A recruiting on-screen advert of the Wagner Group in Moscow
A recruiting on-screen advert of the Wagner Group in Moscow (Picture: Sipa US/Alamy Stock Photo).
Russia

UK set to make Wagner mercenary group proscribed terrorist organisation

 A recruiting on-screen advert of the Wagner Group in Moscow
A recruiting on-screen advert of the Wagner Group in Moscow (Picture: Sipa US/Alamy Stock Photo).

The UK is set to designate Russia's mercenary Wagner Group as a proscribed terrorist organisation, it is understood.

The Times reported a Government source had said the move was "imminent" and likely to be enacted within weeks after two months spent building a legal case.

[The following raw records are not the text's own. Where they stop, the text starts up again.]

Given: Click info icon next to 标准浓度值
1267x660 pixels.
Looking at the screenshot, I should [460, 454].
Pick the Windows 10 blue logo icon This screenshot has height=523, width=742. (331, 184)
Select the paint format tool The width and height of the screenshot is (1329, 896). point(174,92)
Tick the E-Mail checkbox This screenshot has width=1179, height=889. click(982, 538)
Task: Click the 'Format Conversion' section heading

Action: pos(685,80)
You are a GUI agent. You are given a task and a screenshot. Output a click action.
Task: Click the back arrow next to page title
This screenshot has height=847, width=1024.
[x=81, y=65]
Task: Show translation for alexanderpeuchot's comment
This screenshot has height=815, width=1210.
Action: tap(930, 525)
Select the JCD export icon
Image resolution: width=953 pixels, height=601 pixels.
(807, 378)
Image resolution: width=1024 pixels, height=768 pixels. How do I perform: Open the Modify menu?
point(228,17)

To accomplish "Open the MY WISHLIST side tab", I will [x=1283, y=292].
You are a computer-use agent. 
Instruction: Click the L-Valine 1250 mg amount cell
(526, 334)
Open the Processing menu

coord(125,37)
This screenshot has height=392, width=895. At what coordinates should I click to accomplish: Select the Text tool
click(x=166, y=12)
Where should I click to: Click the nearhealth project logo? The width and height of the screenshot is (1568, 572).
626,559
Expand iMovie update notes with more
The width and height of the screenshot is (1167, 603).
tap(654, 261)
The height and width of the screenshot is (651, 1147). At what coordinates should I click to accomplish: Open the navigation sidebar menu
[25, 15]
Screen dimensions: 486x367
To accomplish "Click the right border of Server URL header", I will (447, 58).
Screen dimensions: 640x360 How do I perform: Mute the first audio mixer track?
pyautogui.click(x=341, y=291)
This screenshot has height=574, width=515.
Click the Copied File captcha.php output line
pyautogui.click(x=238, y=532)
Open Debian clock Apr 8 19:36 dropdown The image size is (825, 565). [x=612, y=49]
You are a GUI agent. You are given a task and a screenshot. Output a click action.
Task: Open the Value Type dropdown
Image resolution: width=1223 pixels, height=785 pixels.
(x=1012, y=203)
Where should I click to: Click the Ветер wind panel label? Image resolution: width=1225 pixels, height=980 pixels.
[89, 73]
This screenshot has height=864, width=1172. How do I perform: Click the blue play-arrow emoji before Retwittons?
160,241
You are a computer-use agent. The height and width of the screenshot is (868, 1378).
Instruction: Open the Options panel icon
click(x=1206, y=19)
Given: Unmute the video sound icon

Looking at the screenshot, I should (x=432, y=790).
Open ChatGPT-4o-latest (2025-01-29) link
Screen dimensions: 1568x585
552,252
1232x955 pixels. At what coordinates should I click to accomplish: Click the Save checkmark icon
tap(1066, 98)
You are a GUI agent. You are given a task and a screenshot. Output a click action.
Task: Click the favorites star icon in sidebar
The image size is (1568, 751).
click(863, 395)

Proscription would make it a criminal offence to join Wagner, encourage support for it, display its logo in public or attend its meetings.

Among other organisations on the Government's proscribed list are the Islamic State, al Qaida and neo-Nazi group National Action.

It comes as Labour demanded ministers formally label the Wagner Group a terror outfit after accusing it of committing "appalling atrocities".

The Wagner Group, led by warlord Yevgeny Prigozhin and made up of contractors and recruited convicts, has been fighting alongside Russian armed forces in areas of eastern Ukraine.

Watch: Wagner Group leader brands Russian commanders 'cowards' with mercenaries to pull out of Bakhmut.

It has been heavily involved in the city of Bakhmut, where the longest – and likely bloodiest – battle of the war has taken place.

Labour said in February it wanted ministers to follow the US’s lead after Washington designated Wagner a "significant transnational criminal organisation".

In a joint statement, shadow foreign secretary David Lammy and shadow home secretary Yvette Cooper said: "The Wagner Group is responsible for the appalling atrocities in Ukraine and across the world.

"No-one in the UK should be allowed to belong to the Wagner Group, support it or promote it."

The push for Wagner to be proscribed came after a Government department reportedly helped its millionaire owner Mr Prigozhin to circumvent UK sanctions to take a British journalist to court in 2021.

The Treasury commissioned an internal review of its processes after it was reported that licences had been issued to allow lawyers to help Mr Prigozhin launch legal action against a Bellingcat reporter in the UK while the Russian oligarch was subject to sanctions.

As a result of the review, the department said the Government was committed to "further targeted changes to the process for issuing legal fees licences that safeguard the sanctions regime against the risk of manipulation and ensure ministers are accountable for OFSI Office of Financial Sanctions Implementation) decision-making".